The difference is in perception. How you are perceived by your crowd, team, subordinates, colleagues and peers can make or break your career.
The most competent man can have a sorely hard time getting ahead simply by being perceived as incompetent or weak and an incompetent man can “live in the fast lane” simply by the power of being perceived as amazingly good and deserving of his authority. To further add emphasis on this, you need only look at politics and especially presidents. Some arguably extremely incompetent people thrive on the perception of the masses that they are actually great and noble leaders.
And one driving factor behind this perception is the language used.
Choosing to speak better, to select how you word your thoughts and better still, to carefully select how you word out your requests and requirements of others can make or break your career.
Put emphasis on pluralization.
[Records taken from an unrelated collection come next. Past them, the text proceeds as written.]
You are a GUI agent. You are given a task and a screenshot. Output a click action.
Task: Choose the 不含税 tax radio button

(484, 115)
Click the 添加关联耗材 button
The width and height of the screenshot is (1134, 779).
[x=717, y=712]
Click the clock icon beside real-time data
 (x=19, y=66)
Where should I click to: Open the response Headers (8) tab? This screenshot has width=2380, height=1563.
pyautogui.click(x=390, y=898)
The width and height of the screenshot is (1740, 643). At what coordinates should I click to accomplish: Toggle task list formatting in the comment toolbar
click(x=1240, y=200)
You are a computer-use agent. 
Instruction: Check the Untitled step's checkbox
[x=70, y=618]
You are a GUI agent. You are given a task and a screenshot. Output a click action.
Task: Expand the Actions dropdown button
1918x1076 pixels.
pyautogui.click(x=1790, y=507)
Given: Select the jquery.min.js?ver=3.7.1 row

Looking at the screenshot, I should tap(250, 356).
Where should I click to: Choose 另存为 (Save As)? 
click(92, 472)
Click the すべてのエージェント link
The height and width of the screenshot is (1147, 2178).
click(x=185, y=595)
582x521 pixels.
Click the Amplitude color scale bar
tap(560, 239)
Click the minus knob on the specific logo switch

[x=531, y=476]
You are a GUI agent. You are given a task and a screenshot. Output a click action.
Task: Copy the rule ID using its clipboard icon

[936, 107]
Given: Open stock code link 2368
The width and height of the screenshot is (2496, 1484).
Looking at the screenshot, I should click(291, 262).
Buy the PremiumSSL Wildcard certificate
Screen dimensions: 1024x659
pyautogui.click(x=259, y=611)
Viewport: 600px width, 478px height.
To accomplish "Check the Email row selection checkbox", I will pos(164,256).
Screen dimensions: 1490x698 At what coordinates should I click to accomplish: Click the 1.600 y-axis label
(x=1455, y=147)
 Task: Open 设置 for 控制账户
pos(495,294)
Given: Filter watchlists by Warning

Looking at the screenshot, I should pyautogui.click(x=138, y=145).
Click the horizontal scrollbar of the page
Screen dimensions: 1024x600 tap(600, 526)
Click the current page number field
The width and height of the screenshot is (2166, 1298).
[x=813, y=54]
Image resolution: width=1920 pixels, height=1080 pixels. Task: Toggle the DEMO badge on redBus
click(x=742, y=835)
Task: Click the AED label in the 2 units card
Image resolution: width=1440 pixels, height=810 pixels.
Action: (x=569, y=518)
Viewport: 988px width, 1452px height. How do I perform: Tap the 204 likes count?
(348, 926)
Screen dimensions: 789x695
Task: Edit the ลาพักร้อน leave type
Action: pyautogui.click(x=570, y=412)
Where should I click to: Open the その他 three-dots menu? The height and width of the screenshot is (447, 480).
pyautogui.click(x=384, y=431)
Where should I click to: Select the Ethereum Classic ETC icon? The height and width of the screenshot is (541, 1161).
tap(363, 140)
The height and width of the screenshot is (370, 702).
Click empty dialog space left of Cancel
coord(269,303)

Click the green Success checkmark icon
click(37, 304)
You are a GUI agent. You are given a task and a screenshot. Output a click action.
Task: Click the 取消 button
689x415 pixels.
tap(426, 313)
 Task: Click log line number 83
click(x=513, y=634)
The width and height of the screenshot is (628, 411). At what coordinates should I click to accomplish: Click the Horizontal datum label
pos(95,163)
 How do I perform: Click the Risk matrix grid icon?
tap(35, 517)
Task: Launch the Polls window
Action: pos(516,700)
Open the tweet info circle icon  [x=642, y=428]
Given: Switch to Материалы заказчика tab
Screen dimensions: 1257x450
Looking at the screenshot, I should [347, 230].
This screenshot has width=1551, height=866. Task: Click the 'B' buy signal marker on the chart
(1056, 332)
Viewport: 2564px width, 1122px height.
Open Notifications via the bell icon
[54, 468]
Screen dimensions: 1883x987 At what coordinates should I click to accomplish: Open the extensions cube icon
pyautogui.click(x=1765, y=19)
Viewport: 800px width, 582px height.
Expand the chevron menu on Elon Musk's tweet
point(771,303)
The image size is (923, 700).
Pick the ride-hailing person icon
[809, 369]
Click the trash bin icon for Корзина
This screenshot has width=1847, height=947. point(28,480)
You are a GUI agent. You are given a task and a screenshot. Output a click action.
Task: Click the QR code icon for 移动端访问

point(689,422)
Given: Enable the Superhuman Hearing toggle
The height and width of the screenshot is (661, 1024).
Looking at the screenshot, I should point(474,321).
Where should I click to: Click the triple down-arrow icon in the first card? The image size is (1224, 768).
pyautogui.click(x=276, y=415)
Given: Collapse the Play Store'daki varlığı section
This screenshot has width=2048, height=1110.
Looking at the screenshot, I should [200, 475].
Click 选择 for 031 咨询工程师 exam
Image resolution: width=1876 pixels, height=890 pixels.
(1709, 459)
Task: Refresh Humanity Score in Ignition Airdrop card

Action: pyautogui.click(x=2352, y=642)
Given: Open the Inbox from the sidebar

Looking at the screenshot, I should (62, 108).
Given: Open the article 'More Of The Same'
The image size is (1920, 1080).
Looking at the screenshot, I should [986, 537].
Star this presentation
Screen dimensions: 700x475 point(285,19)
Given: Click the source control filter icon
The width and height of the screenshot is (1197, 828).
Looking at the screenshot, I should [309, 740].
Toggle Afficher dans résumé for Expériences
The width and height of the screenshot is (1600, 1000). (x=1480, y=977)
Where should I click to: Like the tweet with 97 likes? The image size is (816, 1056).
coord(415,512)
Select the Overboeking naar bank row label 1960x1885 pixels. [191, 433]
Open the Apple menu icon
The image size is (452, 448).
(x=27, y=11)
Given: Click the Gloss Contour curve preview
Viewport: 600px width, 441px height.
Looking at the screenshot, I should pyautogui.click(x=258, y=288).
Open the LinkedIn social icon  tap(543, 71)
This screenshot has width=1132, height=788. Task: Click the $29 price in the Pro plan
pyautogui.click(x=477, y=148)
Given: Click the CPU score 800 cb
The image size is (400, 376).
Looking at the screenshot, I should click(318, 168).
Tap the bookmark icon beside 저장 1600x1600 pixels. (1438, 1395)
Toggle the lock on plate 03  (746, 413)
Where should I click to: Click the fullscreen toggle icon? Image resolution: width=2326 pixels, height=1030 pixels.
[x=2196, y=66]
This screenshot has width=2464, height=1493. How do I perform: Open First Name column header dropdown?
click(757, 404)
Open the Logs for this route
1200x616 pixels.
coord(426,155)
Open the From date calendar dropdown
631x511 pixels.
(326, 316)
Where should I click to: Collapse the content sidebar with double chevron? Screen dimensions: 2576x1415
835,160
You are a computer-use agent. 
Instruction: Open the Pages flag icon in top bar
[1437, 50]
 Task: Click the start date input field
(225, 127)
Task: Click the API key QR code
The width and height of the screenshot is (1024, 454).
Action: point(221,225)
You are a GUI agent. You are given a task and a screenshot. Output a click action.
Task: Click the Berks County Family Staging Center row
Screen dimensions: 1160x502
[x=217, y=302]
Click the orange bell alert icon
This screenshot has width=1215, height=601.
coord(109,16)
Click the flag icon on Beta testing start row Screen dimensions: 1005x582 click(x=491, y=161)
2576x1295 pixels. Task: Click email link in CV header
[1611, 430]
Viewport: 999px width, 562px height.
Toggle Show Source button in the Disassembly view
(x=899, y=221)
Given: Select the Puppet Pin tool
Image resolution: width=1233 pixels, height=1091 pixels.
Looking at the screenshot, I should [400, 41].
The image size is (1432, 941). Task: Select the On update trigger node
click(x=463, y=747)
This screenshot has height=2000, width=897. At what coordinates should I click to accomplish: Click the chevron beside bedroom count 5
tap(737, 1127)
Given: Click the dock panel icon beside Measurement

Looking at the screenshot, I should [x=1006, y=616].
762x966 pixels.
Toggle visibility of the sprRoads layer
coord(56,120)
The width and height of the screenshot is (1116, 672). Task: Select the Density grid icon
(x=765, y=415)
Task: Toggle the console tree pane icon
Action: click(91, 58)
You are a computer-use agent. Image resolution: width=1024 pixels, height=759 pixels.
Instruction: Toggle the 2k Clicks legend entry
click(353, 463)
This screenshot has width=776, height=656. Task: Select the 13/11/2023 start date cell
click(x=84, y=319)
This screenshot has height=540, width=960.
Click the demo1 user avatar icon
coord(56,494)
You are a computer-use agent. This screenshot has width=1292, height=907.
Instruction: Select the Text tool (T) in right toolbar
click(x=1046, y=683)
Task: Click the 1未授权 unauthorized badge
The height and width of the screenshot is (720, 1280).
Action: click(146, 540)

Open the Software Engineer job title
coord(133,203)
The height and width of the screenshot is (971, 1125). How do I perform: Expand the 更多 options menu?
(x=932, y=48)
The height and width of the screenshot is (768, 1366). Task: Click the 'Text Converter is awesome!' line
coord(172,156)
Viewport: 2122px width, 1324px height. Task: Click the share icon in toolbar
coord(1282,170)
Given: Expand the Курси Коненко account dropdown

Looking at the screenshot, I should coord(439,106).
Try to always make tasks seem and feel like a team effort, and always remind people that you too are part of the same team.
People tend to row better and in unison when they know they are in the same boat together. As such, always accept responsibility for the team shortcomings, not just the successes. Shield your team from the bad and share with them the laurels of success. You’ll go far.
Phrases such as “Can we do this?” or “How do you feel about trying this task” or “I need your help with a task, can we do it together?” make the decision making process feel more inclusive even though, ultimately, it is you who lays out work and not the way around.
The way you do things is just as important as the things you do.